When I told then home affairs minister Tonio Borg that Rizzo’s libel action was wrong and that he should be able to take the flak as a senior official, Borg’s inane reply was that even Rizzo had his rights as a private citizen to defend himself.
Which is what Rizzo did, taking on as lawyer Joe Giglio, now an aspiring PN candidate and television host on Net TV. Fair dues to Dr Giglio, who at the end of that saga had sent me a bill that was a rather moderate one.
But still: no one, absolutely nobody, rushed to the House of Representatives to express concern that democracy was crumbling because John Rizzo, the Commissioner of Police, was suing a newspaper for its temerity to pass comment on his investigative zeal.
Another one: in 2009, the politically appointed PBS head of news, Natalino Fenech, (appointed in January 2008 three months before the general election) filed a police report to sue me for criminal libel over comments passed on a PBS report on the leadership race between George Abela and Joseph Muscat.
In 2010, a posse of prison wardens and the head of prisons did the same, filing a police complaint to sue Raphael Vassallo and Matthew Vella for criminal libel over a news report detailing the state of Corradino Correctional Facility. Nobody twitched an eyelid about this “attack” on the freedom of the press, not even Jason Azzopardi, the self-styled arbiter of decency and morals.
Oh… the wardens’ lawyer was, by the way, none other than Peter Paul Zammit.

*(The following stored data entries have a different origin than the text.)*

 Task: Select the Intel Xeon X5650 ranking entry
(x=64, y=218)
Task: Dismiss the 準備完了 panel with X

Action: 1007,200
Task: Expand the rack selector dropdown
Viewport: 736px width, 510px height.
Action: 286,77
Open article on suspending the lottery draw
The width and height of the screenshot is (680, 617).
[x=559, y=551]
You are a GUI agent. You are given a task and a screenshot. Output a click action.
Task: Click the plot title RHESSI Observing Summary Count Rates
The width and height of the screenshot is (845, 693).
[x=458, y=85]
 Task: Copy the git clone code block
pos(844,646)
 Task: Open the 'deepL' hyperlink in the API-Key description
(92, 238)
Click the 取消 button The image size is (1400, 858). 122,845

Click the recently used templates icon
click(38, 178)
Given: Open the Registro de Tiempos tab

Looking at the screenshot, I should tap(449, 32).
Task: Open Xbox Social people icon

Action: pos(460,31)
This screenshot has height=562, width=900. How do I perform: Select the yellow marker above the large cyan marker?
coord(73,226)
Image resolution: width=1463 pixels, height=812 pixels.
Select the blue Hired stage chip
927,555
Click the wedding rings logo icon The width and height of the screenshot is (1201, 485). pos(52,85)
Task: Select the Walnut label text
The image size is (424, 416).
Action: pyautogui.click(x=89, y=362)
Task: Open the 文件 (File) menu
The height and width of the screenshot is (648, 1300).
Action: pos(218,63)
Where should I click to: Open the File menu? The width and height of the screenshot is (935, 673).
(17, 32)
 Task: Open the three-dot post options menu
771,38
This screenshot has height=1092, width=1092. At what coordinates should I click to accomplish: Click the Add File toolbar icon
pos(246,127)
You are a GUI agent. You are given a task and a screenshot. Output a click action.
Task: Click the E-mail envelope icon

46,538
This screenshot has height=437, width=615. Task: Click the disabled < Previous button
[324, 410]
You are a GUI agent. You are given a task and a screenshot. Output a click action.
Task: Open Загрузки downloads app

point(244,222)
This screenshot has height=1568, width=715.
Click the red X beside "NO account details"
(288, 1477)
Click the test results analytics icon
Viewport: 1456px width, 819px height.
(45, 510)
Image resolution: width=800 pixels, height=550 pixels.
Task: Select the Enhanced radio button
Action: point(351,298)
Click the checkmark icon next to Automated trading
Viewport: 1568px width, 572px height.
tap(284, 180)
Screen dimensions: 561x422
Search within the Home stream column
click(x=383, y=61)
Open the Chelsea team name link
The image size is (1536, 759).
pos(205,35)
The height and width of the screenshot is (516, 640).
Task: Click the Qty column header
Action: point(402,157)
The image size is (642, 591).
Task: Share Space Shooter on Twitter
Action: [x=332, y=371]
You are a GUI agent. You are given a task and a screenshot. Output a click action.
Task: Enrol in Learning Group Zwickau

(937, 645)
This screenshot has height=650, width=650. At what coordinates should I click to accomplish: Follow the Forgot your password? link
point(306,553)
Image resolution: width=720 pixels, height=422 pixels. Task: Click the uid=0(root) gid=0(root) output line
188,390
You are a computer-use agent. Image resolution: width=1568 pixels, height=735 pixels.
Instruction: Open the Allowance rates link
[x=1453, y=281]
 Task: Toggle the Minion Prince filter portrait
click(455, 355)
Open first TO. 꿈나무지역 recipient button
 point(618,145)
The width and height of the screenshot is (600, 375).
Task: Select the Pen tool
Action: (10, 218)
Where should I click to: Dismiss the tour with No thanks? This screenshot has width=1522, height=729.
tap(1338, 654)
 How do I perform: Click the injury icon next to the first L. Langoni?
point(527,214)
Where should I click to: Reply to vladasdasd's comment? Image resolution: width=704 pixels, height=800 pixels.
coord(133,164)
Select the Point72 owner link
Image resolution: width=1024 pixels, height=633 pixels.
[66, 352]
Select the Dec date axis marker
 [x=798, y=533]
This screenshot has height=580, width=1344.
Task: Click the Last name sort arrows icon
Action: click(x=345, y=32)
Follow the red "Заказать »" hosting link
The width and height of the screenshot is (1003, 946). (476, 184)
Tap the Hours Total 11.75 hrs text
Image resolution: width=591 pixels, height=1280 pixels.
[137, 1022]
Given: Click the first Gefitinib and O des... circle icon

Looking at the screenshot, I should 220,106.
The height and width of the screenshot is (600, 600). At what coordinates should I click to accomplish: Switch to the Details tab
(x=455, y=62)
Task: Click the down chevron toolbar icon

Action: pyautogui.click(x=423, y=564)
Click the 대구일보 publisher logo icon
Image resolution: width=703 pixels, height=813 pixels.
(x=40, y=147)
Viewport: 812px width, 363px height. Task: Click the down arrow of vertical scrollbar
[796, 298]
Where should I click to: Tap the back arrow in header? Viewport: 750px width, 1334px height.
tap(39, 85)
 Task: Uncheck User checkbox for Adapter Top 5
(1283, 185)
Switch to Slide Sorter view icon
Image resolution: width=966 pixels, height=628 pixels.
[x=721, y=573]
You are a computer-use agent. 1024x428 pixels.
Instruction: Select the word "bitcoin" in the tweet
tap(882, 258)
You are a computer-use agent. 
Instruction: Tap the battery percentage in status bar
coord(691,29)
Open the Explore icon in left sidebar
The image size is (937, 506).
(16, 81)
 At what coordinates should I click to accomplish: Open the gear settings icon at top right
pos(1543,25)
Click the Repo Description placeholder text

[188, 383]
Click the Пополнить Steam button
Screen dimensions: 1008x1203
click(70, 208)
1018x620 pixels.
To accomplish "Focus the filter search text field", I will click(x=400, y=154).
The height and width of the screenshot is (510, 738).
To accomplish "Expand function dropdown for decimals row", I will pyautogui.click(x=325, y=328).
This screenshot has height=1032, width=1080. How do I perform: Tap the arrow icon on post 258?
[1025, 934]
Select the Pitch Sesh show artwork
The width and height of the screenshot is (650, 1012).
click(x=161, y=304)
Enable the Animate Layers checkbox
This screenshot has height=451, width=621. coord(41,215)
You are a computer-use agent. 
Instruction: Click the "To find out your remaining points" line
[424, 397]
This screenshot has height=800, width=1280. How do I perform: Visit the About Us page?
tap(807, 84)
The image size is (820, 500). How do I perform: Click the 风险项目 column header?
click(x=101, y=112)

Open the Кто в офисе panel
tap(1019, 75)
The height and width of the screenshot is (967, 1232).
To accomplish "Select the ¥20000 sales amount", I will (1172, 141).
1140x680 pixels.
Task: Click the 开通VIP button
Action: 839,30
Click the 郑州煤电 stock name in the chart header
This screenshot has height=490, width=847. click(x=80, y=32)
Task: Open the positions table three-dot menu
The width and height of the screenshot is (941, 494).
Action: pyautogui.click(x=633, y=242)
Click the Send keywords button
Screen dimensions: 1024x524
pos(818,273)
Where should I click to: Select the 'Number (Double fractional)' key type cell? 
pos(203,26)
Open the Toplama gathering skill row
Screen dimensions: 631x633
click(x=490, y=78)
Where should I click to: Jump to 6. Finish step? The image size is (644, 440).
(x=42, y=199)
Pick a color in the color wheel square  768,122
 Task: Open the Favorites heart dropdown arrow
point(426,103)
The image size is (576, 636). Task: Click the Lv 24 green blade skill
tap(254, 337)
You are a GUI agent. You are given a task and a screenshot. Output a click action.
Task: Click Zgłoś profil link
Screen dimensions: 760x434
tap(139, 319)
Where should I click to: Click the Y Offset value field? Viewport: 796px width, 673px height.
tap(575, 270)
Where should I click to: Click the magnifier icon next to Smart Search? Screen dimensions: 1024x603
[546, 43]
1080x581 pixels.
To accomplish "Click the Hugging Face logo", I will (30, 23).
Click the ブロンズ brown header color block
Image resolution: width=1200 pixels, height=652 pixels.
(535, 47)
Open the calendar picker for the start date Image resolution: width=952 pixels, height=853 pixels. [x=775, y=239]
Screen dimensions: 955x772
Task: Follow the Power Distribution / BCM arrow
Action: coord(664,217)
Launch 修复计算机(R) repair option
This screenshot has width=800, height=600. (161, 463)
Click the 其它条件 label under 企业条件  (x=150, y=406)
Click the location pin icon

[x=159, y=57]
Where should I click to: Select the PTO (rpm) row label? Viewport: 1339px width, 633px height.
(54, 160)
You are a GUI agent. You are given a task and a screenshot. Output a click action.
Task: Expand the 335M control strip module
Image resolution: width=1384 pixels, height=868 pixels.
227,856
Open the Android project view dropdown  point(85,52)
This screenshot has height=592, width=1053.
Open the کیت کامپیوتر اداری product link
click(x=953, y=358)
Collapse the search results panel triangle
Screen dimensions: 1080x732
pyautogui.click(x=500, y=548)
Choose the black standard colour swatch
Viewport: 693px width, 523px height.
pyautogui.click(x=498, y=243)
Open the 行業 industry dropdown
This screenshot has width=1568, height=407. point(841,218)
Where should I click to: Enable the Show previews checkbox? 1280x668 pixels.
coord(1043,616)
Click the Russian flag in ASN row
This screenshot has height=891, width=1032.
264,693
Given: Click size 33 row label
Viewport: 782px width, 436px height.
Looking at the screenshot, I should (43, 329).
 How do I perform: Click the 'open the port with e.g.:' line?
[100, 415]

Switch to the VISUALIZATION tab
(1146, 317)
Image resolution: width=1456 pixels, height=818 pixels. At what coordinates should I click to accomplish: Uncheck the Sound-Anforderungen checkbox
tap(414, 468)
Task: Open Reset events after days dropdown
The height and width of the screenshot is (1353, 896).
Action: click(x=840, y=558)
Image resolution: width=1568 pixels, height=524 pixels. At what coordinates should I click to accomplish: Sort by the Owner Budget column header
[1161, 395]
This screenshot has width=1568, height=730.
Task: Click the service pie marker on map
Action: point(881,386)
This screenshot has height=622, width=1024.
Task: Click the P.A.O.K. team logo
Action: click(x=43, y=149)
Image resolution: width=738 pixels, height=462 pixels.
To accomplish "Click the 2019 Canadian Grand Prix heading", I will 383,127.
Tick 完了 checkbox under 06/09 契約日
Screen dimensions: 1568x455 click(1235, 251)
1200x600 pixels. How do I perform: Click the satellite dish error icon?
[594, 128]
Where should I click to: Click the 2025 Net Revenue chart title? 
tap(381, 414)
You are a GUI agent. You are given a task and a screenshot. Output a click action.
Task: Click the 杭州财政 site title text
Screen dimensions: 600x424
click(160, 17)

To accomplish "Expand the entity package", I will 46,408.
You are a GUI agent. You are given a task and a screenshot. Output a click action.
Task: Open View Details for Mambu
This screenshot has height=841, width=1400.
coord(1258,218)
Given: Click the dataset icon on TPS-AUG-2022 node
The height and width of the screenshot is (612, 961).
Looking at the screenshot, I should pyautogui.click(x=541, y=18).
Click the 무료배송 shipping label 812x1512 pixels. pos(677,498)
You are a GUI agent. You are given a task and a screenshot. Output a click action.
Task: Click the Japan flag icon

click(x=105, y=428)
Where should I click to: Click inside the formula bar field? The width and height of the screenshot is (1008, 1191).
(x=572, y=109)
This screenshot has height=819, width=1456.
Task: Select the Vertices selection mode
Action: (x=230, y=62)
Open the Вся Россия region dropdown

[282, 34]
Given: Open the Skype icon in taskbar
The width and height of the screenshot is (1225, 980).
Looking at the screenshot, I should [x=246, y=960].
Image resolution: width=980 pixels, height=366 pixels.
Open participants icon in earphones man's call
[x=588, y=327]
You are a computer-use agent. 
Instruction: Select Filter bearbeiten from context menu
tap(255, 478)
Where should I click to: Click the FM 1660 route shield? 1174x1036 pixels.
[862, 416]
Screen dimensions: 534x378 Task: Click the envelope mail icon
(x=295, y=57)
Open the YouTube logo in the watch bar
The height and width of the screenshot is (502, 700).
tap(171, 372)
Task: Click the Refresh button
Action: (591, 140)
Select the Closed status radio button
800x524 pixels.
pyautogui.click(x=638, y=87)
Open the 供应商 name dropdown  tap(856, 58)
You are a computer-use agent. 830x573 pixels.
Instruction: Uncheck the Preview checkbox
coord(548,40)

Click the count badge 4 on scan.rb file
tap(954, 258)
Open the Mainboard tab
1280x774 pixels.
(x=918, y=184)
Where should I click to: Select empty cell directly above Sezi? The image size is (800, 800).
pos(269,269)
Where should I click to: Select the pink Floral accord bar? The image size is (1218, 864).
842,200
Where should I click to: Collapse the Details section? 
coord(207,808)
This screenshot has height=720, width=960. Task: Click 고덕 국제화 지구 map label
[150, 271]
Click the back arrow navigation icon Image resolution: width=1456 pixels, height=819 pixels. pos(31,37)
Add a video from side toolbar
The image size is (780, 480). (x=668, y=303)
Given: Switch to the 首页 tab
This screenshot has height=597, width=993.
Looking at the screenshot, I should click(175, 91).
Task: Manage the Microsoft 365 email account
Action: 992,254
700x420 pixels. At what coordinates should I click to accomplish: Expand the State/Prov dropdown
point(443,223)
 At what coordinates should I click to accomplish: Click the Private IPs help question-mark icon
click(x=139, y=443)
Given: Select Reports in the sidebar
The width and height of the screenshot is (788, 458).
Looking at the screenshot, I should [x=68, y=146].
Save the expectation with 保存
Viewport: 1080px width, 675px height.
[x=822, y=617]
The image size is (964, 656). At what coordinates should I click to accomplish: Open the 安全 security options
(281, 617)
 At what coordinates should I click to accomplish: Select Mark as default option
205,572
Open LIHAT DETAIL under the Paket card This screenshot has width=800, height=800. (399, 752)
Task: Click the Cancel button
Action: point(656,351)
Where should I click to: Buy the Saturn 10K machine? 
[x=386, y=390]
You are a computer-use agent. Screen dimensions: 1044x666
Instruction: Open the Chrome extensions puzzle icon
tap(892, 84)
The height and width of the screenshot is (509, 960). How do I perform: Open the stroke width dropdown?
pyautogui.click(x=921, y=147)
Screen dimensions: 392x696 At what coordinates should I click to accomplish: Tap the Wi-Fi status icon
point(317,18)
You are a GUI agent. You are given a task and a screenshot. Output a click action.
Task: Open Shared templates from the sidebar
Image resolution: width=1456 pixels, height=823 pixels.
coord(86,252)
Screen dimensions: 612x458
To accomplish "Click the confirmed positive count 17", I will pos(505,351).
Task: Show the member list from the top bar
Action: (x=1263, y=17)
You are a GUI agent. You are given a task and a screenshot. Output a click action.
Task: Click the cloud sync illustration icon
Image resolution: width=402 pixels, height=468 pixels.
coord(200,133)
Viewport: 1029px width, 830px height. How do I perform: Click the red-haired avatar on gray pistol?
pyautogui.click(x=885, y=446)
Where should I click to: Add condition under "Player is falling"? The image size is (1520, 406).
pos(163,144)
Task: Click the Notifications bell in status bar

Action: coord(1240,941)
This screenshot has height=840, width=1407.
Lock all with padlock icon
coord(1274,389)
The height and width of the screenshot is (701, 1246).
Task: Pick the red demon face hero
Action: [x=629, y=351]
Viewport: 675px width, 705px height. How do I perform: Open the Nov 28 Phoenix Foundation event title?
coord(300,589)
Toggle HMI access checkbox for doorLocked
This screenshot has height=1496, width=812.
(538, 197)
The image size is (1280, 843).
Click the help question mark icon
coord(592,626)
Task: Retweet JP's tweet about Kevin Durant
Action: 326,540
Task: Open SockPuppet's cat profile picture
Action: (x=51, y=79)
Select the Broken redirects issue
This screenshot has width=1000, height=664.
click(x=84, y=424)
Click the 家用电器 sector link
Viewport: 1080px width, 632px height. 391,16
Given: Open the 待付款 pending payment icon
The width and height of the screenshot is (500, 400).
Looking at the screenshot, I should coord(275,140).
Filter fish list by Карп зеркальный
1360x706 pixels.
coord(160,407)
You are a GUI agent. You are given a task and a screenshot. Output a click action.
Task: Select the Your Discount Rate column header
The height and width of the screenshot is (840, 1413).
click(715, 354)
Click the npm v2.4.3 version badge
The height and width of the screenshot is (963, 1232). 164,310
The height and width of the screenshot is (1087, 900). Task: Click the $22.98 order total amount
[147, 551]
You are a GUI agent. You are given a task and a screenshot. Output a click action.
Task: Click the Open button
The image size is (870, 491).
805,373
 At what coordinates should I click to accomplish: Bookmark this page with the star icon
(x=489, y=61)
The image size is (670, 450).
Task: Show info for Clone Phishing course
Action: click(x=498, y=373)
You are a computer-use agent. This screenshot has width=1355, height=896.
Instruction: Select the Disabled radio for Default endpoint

And there have been a plethora of civil lawsuits filed by Nationalist and Labour party exponents such as Richard Cachia Caruana, Paul Borg Olivier and Joe Sammut, and MPs. The defamation suit is resorted to by politicians because they can abuse the slow grind of the Maltese courts to gag the press, and machinate the impression that they are fighting off serious allegations.
In his haste to illustrate some national crisis over democracy, Busuttil roped in the willing German MEP Manfred Weber, who heads the European People’s Party bloc in the European parliament. Weber obliged with much bluster, but omitted to tell the Maltese that German press laws are the toughest you can find in Europe with up to five years’ imprisonment, and which include additional crimes such as ‘unconstitutional denigration of the Organs of the Constitution’, ‘defamation with deliberate untruths’, and ‘political defamation with increased penalties’ which allows certain public figures additional protection against criticism.
So when politicians speak of democracy, it is important to remind them that the barometer of democracy is not in their hands, but in ours.
When we cannot even read the weather correctly, I think the issue is not democracy but something more sinister and dangerous.